The traffic here has skyrocketed lately, even though I don't post that much anymore. Anyone know why? It's kind of surprising.

Thursday, October 12, 2006

Poetry is for Rich Kids

It's no secret that poetry is among the most "elite" of art forms, right up there with contemporary classical music. When people say "ordinary people don't read poetry," what they mean is "working class people don't read poetry." Nor do they write it (not stuff that sees the light of day anyway).

Yeah, yeah, every ten years or so, the poetry world throws up its sacrificial "workingman's poet." Philip Levine is the biggest name. But within a few years, these poets inevitably lose touch with whatever roots they may have had and start writing in one of the available neo-Romantic trends in post-W.C. Williams free verse, start writing poems of "ekphrasis" (the most snobbish and exclusive of all sub-genres)--or start writing historical poems or suburban meditationals. You get the idea.

Recently, we've seen the emergence of the supposedly "avant-garde" working class. Armed with Deleuze and Gramsci, these jokers eschew representational value altogether, promoting a poetry of theory and gesture. Nearly all have the same job teaching creative writing somewhere. Which reminds me--Ron Silliman takes a lot of shit. but say what you will, he still works a job outside of academia. As people, Silliman (and Rae Armantrout) deserves props for keeping it real, regardless of one's estimation of their work (and I admit I like Rae's work).

But back to my rant.

It seems good to remind one's self every now and then that M.F.A. programs are mostly baby-sitting limbo zones for upper and upper-middle class kids who aren't ready for a "real career" and don't have the focus to do a Ph.D. Does this go without saying? Maybe I'm wasting my time here. Is there anything wrong with it? Not from an individual point of view, I suppose. It's hard to see something wrong with young people wanting to write instead of work a 9 to 5 office job, and why not give people the chance to "find themselves" for a few more years (um, never mind that they are in their mid-twenties at that point--vive le American adolescence!)

Is there a single "major" American working-class poet? I used to think Walt Whitman is the only one. But now this new book comes out--Andrew Lawson's Walt Whitman and the Class Struggle--that convincingly demonstrates Whitman was really a member of the lower-middle class artisanal culture of New England at the time. Bummer. Where oh where / is America's John Claire?
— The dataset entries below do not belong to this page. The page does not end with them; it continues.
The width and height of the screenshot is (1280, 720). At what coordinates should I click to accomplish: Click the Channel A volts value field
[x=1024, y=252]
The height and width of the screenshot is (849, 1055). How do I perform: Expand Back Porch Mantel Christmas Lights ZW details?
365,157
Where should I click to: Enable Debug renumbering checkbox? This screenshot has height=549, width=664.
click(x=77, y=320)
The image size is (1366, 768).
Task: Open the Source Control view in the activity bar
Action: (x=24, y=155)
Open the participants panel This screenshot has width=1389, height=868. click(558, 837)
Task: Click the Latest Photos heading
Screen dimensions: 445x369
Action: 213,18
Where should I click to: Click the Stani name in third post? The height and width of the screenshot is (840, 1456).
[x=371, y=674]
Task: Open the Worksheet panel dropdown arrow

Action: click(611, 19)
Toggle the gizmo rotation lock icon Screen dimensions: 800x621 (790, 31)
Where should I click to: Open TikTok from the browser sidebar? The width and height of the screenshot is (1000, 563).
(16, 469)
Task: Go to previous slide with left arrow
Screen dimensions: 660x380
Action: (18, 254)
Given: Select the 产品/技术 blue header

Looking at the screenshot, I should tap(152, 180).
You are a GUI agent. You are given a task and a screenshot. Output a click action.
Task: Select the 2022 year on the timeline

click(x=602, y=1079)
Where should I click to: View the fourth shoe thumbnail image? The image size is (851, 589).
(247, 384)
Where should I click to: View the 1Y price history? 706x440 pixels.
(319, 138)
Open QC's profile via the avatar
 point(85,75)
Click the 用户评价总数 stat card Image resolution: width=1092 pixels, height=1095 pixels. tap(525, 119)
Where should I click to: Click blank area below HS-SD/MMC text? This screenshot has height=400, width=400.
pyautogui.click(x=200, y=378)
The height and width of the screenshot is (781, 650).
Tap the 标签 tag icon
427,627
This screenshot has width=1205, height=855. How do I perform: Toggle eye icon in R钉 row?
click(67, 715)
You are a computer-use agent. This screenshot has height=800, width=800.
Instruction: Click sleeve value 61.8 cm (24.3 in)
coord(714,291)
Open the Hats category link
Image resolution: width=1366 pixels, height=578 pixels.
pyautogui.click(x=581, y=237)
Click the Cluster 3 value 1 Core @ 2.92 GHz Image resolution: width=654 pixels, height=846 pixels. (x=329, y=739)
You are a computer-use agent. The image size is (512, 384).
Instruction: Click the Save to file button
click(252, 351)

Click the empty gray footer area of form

Don't ask me. I'm a part of the problem, not the solution. Though I lived in a trailer much of my life and my dad didn't make squat, my favorite living poet is John Ashbery. What does that say about me? I like to think that I am just "reverse-slumming."

Who is the Howard Zinn of American Poetry? Do we need one? Does it matter?

If there is something productive to be done, I would think it would have to start with the M.F.A. programs. We have minority fellowships. Why don't we have class-based ones?